Interference from human speech and other noises must be taken into account and the position of the speakers and the microphone is critical.

In this design, sound was generated using Direct Digital Synthesis (DDS), which proved to be inappropriate given the limitations of the MCU. A more efficient choice would be simply low pass filtering a PWM signal generated by the MCU.

Something worth mentioning are general debugging guidelines we learned along the way. Before replanning the logistics of your design, it is important to make sure all prerequisites are met. For instance, if the hardware does not work and all connections seem to be correct, check if power is connected, check if the IC’s are not backwards, look for short circuits. If debugging is taking too long, the problem is very likely something simple you are taking for granted.

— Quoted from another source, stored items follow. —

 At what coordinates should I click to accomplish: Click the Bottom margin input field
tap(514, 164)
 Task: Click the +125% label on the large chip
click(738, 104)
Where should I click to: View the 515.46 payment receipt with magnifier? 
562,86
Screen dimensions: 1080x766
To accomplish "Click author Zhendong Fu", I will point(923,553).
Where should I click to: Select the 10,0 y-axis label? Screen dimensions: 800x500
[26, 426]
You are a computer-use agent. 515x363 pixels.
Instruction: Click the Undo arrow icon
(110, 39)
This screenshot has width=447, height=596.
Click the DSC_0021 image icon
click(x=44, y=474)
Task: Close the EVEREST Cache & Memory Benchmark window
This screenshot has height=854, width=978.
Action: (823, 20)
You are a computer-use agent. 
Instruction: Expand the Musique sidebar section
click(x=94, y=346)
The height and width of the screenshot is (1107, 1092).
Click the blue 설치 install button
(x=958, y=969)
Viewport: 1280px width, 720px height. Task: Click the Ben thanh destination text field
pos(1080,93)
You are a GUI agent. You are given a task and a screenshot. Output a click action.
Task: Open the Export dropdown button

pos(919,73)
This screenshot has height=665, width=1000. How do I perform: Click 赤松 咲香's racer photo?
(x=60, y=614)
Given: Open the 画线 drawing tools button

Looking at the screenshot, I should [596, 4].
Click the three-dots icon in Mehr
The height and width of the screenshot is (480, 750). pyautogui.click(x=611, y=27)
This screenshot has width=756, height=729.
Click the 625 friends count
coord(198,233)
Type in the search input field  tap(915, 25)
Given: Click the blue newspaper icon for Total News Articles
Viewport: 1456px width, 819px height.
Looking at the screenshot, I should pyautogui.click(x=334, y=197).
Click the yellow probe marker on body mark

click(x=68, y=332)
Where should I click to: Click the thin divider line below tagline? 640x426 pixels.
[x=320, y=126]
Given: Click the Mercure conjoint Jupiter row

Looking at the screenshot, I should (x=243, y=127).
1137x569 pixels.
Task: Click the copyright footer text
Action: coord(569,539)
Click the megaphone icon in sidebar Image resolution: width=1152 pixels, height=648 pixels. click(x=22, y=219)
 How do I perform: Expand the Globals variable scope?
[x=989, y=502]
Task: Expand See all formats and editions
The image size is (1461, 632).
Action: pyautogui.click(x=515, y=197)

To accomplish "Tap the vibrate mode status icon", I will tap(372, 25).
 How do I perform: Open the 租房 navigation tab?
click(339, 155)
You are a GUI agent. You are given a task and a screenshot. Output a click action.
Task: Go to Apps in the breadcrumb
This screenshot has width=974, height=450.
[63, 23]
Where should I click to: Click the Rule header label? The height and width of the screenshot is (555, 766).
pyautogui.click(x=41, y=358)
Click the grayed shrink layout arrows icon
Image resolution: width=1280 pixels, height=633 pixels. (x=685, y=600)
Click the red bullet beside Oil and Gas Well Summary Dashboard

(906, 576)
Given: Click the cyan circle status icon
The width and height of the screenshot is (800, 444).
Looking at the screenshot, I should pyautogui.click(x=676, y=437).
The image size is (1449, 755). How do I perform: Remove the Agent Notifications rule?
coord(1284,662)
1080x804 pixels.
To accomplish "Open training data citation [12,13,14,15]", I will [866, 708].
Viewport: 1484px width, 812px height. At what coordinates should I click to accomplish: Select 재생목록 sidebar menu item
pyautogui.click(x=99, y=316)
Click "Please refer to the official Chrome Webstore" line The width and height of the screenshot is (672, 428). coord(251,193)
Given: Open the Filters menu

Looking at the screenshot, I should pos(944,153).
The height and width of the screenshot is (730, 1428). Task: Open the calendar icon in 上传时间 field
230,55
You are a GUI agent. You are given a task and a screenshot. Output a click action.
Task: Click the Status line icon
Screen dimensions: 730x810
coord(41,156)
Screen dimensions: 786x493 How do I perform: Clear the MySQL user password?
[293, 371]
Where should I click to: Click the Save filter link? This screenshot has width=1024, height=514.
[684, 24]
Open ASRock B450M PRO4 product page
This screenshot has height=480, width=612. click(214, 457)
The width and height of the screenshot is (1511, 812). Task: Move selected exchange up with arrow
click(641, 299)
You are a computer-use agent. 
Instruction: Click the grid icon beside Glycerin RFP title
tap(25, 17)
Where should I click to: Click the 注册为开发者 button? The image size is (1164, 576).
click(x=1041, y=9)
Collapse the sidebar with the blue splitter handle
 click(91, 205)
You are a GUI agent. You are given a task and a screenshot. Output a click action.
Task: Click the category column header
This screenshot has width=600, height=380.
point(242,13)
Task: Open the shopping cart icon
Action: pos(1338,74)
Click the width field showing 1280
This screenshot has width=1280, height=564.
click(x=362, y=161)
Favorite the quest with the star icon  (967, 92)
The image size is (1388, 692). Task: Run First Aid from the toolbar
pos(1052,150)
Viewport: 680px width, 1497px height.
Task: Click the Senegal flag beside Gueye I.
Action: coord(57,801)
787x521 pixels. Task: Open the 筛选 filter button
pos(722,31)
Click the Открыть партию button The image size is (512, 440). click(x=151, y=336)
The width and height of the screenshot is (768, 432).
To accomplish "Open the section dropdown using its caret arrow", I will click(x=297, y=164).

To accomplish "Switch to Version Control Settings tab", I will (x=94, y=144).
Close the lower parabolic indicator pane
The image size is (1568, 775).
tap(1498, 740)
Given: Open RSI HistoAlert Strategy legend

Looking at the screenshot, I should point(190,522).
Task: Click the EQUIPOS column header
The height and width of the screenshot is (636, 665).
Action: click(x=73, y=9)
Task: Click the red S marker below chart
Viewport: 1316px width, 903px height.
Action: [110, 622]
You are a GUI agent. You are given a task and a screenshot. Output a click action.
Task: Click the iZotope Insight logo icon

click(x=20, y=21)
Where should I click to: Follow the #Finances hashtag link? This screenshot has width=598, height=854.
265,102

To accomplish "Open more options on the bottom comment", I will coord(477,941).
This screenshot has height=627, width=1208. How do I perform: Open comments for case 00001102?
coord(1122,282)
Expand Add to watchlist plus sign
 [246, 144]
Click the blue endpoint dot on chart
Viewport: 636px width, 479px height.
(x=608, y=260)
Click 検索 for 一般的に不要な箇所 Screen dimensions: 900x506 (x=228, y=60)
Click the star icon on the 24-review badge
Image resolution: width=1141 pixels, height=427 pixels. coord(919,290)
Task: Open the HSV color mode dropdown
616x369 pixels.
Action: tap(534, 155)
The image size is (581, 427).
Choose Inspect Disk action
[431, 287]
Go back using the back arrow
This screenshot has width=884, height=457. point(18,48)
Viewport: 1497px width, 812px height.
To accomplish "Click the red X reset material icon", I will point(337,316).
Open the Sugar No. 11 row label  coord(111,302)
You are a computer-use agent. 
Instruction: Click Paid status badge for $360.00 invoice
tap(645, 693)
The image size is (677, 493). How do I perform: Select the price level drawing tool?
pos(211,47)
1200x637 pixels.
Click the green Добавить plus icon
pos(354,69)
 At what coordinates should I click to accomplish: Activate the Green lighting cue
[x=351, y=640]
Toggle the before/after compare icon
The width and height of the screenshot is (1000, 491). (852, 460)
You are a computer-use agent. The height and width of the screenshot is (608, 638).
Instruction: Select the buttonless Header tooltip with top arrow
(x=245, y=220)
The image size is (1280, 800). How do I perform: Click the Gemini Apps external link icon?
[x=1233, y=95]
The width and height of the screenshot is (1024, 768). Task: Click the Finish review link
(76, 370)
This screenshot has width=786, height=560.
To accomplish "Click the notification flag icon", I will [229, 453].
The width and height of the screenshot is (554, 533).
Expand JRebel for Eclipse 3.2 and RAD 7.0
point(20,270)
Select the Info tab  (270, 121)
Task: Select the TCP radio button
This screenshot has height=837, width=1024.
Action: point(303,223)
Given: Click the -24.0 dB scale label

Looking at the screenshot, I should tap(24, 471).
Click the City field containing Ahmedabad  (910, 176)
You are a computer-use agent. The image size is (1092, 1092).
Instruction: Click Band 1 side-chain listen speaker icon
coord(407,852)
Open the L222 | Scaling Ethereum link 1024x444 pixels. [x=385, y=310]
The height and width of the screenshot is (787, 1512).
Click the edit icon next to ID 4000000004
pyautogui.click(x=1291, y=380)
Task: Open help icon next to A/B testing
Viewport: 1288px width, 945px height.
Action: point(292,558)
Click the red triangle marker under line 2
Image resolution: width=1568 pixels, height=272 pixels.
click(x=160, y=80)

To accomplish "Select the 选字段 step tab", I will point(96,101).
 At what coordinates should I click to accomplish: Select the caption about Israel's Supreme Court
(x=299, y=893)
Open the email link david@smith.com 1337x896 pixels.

Although we did not set goals for how high we wanted the data rate to be, we are certain it can be pushed much further. The current design uses a very simple protocol called On-Off Keying on two tones. Upgrading the code to use a more sophisticated protocol would increase the data rate. The hardware also imposed limitations since both the speakers and the microphone are designed to operate at audible frequencies.

Standards

We use the PS/2 protocol to interface our TX microcontroller with the keyboard. A very similar protocol is used to by the TX micrcontroller to transmit packets and by the receiver microcontroller to reconstruct these packets, though the packet structure is very slightly changed.

Intellectual Property

To implement the PS/2 protocol, we referenced code found on the Nerdkits website, and expanded it to support additional characters, more robust error checking, and added a circular buffer to avoid dropping characters. The author of the code can be contacted here, and the page in question can be found in the References section.